Your objective: What comes back must be the data itself, retyped exactly.

• • • • • • •

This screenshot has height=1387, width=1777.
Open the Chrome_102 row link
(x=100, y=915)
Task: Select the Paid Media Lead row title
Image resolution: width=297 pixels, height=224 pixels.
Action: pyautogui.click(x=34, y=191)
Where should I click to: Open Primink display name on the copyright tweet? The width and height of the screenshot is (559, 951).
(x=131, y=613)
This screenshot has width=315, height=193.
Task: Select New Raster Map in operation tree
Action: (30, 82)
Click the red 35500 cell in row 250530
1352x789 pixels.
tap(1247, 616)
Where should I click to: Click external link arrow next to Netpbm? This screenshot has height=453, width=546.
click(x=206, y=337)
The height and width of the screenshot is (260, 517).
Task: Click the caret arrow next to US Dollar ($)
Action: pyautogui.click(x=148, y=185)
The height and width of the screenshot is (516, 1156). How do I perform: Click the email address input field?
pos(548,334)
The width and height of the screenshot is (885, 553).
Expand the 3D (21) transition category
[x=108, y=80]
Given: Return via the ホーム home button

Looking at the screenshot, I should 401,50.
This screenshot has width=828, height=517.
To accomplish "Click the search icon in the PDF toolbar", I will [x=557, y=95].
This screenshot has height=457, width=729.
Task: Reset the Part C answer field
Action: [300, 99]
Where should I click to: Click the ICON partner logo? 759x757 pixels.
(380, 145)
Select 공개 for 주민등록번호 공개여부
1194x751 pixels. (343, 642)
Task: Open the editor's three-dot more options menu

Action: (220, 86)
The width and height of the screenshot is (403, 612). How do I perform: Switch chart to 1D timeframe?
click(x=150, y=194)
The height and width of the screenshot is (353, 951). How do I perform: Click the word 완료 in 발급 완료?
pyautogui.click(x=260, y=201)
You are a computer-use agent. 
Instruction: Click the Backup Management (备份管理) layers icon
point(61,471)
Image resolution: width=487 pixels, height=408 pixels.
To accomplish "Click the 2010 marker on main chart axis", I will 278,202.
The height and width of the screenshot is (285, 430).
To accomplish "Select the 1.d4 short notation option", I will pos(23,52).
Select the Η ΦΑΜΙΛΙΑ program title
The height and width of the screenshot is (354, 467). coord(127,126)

• • • • • • •

Result of this task:
This screenshot has height=1387, width=1777.
Open the Chrome_102 row link
(x=100, y=915)
Task: Select the Paid Media Lead row title
Image resolution: width=297 pixels, height=224 pixels.
Action: pyautogui.click(x=34, y=191)
Where should I click to: Open Primink display name on the copyright tweet? The width and height of the screenshot is (559, 951).
(x=131, y=613)
This screenshot has width=315, height=193.
Task: Select New Raster Map in operation tree
Action: (30, 82)
Click the red 35500 cell in row 250530
1352x789 pixels.
tap(1247, 616)
Where should I click to: Click external link arrow next to Netpbm? This screenshot has height=453, width=546.
click(x=206, y=337)
The height and width of the screenshot is (260, 517).
Task: Click the caret arrow next to US Dollar ($)
Action: pyautogui.click(x=148, y=185)
The height and width of the screenshot is (516, 1156). How do I perform: Click the email address input field?
pos(548,334)
The width and height of the screenshot is (885, 553).
Expand the 3D (21) transition category
[x=108, y=80]
Given: Return via the ホーム home button

Looking at the screenshot, I should 401,50.
This screenshot has width=828, height=517.
To accomplish "Click the search icon in the PDF toolbar", I will [x=557, y=95].
This screenshot has height=457, width=729.
Task: Reset the Part C answer field
Action: [300, 99]
Where should I click to: Click the ICON partner logo? 759x757 pixels.
(380, 145)
Select 공개 for 주민등록번호 공개여부
1194x751 pixels. (343, 642)
Task: Open the editor's three-dot more options menu

Action: (220, 86)
The width and height of the screenshot is (403, 612). How do I perform: Switch chart to 1D timeframe?
click(x=150, y=194)
The height and width of the screenshot is (353, 951). How do I perform: Click the word 완료 in 발급 완료?
pyautogui.click(x=260, y=201)
You are a computer-use agent. 
Instruction: Click the Backup Management (备份管理) layers icon
point(61,471)
Image resolution: width=487 pixels, height=408 pixels.
To accomplish "Click the 2010 marker on main chart axis", I will 278,202.
The height and width of the screenshot is (285, 430).
To accomplish "Select the 1.d4 short notation option", I will pos(23,52).
Select the Η ΦΑΜΙΛΙΑ program title
The height and width of the screenshot is (354, 467). coord(127,126)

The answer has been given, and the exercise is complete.